The Xinhua news agency quoted Chinese Trade Ministry spokesman Hu Cusheng as saying the vote would "help the healthy and stable development of bilateral trade and economic cooperation with China on the basis of equality and mutual benefit."
But Hu called on the U.S. to "correct its wrongdoing" by dropping the human rights condition. China "expresses strong dissatisfaction" with the provision, and "reserves the right to react on the issue in the future."
Foreign Ministry spokesperson Zhang Qiyue also called the PNTR decision "wise" but said that granting the status to China had been a U.S. obligation under WTO rules.
"The bill contains articles which attempt to interfere in China's internal affairs and harm China's interests under the pretext of human rights and others," the official People's Daily quoted Zhang as saying.
She said Beijing had already made representations to the U.S. making clear it would not accept the conditions.
Taiwan, which can only enter the WTO once mainland China does, welcomed the House vote, as did Hong Kong officials, who lobbied hard in Washington for PNTR.
But the Hong Kong representatives warned that hard work would still be needed to get the vote pushed through the Senate.
"We've got to make sure the bills are the same to avoid a second vote and a possible delay ... people should remember there is always room for new amendments and political maneuvering," Chris Jackson of the HK economic and trade office in Washington told the Hong Kong-based South China Morning Post.
Some lobbyists feared that Republicans may seek delays to pressure the administration into concessions on unrelated education, health and other legislation, the paper said.
'Don't ease up on Beijing'
Also expected to try to influence the Senate is the New York-based Human Rights Watch, which called on the U.S. and other trade partners to keep up the pressure on Beijing to ensure it meets its international rights obligations.
HRW urged the Senate to strengthen the proposed rights commission by requiring an annual debate. It also called for a vote by both the House and Senate on recommendations by the commission relating to "diplomatic and economic tools."
The organization said the Senate should require the commission to base some of its staff in Beijing and in the Tibet capital, Lhasa, to improve its capacity to monitor the rights situation.
"Without these steps to increase the effectiveness of the commission, there's a risk that its impact on U.S. China policy will be minimal," said Mike Jendrzejczyk of HRW's Asia Division.
Legacy opportunities waning fast
The London Daily Telegraph Thursday noted that Clinton had been forced to enter an unconventional alliance with leaders of the same House Republican party, which sought his impeachment so vigorously.
"The importance to the president of the trade bill is that all other avenues to his recognition by posterity as a great international leader are closing fast."
The conservative daily said improving ties with Beijing was the only one of four principal targets Clinton had set himself on re-election in 1996 that seemed achievable.

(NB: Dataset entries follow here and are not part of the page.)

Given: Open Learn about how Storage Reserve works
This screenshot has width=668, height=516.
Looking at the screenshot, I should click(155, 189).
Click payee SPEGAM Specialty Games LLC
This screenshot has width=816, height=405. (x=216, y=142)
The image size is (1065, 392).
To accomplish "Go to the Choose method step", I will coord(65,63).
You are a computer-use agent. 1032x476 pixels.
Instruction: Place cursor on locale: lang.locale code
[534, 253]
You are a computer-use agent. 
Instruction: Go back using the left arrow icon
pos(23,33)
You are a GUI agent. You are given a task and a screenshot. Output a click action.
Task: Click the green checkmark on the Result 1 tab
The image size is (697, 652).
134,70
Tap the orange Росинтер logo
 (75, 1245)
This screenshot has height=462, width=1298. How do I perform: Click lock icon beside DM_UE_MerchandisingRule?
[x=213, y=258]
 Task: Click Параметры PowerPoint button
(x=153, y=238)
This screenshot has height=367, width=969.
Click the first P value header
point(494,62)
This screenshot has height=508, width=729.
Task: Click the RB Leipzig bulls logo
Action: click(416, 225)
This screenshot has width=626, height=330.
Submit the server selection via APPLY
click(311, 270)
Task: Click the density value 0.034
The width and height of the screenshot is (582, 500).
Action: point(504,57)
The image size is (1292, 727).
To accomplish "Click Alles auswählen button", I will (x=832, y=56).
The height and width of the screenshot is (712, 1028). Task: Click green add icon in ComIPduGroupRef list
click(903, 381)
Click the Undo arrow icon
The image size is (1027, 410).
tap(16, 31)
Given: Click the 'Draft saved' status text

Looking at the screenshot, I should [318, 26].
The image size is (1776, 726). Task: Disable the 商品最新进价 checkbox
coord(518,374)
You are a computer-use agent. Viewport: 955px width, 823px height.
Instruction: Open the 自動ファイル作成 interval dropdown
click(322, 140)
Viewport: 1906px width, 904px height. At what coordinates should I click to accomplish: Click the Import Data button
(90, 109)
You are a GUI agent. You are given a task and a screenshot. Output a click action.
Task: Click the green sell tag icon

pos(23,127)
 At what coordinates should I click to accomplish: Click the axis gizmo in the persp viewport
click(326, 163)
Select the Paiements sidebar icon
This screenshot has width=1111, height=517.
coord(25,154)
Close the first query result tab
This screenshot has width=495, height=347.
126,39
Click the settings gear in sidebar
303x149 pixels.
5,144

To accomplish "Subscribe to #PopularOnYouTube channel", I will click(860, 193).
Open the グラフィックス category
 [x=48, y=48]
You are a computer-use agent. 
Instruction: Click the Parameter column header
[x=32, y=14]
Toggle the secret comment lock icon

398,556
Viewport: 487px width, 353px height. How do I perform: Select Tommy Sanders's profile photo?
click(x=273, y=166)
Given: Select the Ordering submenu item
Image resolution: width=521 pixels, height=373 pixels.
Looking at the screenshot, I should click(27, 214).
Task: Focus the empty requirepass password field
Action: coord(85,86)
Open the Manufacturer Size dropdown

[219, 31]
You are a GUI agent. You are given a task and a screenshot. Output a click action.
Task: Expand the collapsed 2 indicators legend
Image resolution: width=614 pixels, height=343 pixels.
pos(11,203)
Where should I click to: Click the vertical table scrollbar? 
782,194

Two of the other three - peace in Northern Ireland and the Middle East - seemed as far off as ever. The remaining goal, NATO expansion, had been achieved, but the alliance had taken unprecedented strain over last year's Kosovo campaign, it opined.
"The only blessing of being a lame duck is that there is nothing left to lose," commented another London paper, the Times.
"After Monica, there is no such thing as embarrassment for President Clinton, nor any political cost in picking a fight.
"That is why Bill Clinton, chasing what his aides now call 'the legacy thing,' has been prepared to devote two of the last 22 weeks of his presidency to one of the most controversial policies he has ever embraced."